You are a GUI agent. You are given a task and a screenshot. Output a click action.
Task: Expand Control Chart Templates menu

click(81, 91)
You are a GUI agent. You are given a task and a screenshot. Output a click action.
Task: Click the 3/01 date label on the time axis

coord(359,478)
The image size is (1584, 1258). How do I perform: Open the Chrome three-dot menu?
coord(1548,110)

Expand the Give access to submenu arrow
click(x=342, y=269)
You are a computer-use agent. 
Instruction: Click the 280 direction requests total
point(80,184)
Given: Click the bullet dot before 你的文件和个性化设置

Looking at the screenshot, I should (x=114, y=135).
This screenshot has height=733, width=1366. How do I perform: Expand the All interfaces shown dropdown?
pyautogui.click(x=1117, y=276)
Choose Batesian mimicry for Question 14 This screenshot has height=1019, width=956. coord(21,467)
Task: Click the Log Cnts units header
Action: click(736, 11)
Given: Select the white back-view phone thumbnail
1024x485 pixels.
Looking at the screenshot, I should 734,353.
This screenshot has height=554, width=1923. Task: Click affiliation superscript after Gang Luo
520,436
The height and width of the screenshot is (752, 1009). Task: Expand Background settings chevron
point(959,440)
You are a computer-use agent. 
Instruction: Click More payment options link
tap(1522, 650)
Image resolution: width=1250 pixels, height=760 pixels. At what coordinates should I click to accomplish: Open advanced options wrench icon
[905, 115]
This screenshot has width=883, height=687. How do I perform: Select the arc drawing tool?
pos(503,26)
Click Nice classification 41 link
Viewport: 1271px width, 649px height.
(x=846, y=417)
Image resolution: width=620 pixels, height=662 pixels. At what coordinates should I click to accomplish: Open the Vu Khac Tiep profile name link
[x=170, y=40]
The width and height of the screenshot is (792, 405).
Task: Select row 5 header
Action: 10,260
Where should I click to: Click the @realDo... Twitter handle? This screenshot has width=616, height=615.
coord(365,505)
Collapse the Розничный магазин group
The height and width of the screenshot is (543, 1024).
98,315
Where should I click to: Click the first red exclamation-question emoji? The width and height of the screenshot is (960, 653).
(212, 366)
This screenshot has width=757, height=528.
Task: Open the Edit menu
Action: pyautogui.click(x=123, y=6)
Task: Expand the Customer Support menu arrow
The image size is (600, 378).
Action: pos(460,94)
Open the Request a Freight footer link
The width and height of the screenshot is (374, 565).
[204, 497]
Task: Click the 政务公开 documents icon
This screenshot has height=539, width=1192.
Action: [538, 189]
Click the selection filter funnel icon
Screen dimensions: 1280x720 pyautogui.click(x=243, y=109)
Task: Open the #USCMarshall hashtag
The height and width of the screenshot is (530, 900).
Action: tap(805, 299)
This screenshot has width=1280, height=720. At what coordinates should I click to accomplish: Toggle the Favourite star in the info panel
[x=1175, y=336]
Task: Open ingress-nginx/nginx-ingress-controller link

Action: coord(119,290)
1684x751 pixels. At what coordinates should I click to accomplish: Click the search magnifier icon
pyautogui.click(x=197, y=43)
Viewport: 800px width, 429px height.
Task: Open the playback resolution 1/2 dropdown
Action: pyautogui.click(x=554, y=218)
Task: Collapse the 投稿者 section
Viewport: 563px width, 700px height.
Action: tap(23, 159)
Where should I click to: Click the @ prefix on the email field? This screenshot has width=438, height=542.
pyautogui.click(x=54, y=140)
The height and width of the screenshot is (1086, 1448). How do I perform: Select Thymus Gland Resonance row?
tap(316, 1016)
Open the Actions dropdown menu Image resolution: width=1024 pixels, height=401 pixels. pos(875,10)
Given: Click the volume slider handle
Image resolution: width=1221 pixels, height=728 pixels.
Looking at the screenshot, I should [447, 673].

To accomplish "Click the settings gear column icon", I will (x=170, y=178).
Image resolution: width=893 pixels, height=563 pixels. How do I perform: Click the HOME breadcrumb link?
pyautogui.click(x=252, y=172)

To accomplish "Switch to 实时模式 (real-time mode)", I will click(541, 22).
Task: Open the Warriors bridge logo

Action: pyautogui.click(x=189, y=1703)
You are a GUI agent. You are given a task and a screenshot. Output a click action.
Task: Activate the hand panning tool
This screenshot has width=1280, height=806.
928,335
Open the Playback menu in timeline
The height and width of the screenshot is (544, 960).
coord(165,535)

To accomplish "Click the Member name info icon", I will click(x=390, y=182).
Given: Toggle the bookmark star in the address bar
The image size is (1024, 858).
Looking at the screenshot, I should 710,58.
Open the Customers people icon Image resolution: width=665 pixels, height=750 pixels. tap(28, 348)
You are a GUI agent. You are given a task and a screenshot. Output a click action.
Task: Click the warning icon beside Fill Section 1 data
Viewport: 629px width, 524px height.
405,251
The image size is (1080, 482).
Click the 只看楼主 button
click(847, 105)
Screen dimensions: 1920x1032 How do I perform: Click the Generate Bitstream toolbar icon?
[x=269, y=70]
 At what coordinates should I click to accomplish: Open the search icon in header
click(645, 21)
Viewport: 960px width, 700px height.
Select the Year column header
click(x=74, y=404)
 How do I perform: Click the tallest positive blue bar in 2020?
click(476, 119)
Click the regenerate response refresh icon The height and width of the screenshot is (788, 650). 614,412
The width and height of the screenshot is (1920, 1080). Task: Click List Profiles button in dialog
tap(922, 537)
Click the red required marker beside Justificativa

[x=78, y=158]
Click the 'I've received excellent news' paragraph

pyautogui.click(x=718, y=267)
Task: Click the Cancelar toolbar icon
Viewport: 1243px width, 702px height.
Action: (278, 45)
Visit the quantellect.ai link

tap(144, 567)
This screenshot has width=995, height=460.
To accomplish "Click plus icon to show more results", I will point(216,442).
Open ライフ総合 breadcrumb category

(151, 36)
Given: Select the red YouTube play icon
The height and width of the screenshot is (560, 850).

+ + + + +

### Requirement
Look above for the line that holds "icon in header", then copy it and each line after it exactly, through the last line of the data.

### Exercise solution
 At what coordinates should I click to accomplish: Open the search icon in header
click(645, 21)
Viewport: 960px width, 700px height.
Select the Year column header
click(x=74, y=404)
 How do I perform: Click the tallest positive blue bar in 2020?
click(476, 119)
Click the regenerate response refresh icon The height and width of the screenshot is (788, 650). 614,412
The width and height of the screenshot is (1920, 1080). Task: Click List Profiles button in dialog
tap(922, 537)
Click the red required marker beside Justificativa

[x=78, y=158]
Click the 'I've received excellent news' paragraph

pyautogui.click(x=718, y=267)
Task: Click the Cancelar toolbar icon
Viewport: 1243px width, 702px height.
Action: (278, 45)
Visit the quantellect.ai link

tap(144, 567)
This screenshot has width=995, height=460.
To accomplish "Click plus icon to show more results", I will point(216,442).
Open ライフ総合 breadcrumb category

(151, 36)
Given: Select the red YouTube play icon
The height and width of the screenshot is (560, 850).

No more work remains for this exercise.